Human plasma LC-MSMS - Altered plasma proteins released from platelets and endothelial cells are associated with human patent ductus arteriosus

Patent ductus arteriosus (PDA) is the third most common congenital heart disease and resulted from the persistence of ductal patency after birth. Ductus arteriosus closure involves functional and structural remodeling, controlled by many factors. The closure-related human plasma proteins are unknown. Here we for the first time demonstrate six key differential plasma proteins in the human PDA patients using proteomic technology and present a model to illustrate the constriction and closure of ductus arteriosus. We found that permanent closure might be regulated by the proteins related to platelet activation and coagulation cascades, complement mannan-binding-lectin, and other systemic signaling pathways. Our findings indicate that the differential proteins involved in these pathways may play key roles in the non-closure of the ductus arteriosus and may be developed as biomarkers for diagnosis. All those findings may be served as the basis of understanding the etiology and pathogenesis of PDA.

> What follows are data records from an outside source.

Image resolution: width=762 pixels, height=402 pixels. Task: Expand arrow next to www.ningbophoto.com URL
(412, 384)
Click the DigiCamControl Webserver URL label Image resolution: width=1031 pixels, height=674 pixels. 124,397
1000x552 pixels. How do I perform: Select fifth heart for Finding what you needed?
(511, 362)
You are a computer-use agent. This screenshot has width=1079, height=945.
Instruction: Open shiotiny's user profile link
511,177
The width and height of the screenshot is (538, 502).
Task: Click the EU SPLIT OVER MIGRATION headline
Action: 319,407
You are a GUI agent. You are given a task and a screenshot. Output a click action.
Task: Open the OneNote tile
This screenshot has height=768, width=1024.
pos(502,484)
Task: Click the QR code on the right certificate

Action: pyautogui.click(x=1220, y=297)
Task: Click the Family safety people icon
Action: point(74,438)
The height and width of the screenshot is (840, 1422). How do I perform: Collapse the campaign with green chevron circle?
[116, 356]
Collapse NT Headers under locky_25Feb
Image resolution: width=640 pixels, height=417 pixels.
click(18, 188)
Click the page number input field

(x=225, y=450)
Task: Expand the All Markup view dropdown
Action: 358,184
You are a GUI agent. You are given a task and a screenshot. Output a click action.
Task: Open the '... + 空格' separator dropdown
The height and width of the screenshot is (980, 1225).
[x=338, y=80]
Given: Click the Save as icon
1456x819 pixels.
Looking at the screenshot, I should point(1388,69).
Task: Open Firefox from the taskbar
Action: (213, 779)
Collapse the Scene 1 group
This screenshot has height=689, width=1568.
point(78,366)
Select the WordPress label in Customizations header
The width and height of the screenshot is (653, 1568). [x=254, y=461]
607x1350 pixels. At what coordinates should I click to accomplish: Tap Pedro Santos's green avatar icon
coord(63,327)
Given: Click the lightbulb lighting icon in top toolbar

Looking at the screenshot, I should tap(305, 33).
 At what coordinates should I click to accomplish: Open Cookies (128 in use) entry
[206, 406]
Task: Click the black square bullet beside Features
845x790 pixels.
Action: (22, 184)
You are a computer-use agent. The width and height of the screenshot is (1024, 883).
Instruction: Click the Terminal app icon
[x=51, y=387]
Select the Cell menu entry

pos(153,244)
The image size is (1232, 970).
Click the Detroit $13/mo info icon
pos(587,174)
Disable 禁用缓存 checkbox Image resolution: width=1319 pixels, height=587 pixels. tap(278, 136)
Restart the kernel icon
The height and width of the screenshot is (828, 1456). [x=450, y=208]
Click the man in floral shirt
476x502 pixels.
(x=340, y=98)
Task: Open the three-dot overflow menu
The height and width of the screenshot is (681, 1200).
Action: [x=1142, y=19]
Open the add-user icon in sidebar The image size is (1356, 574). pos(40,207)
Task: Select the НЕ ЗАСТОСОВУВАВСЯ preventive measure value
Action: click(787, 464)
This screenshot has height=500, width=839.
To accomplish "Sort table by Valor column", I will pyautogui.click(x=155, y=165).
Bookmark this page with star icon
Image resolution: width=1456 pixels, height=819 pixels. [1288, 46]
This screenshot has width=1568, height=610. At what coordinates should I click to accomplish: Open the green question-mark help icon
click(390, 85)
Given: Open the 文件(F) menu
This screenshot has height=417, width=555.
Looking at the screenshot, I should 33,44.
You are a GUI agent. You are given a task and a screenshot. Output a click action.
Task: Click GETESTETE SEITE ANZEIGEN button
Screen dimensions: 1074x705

动脉导管未闭（Patent ductus arteriosus, PDA）是第三大常见先天性心脏病，由出生后动脉导管持续开放引发。动脉导管闭合过程涉及受多种因素调控的功能与结构重塑，目前尚未明确与该闭合过程相关的人类血浆蛋白。本研究首次借助蛋白质组学技术（proteomic technology），在人类PDA患者中鉴定出6种关键差异血浆蛋白，并构建模型阐释动脉导管的收缩与闭合机制。研究发现，动脉导管的永久性闭合可能受血小板活化、凝血级联反应、补体甘露糖结合凝集素及其他全身信号通路相关蛋白的调控。本研究结果表明，参与上述通路的差异蛋白可能在动脉导管未闭的发生中发挥核心作用，并有潜力开发为临床诊断生物标志物。上述所有研究发现可为阐明PDA的病因与发病机制提供重要理论基础。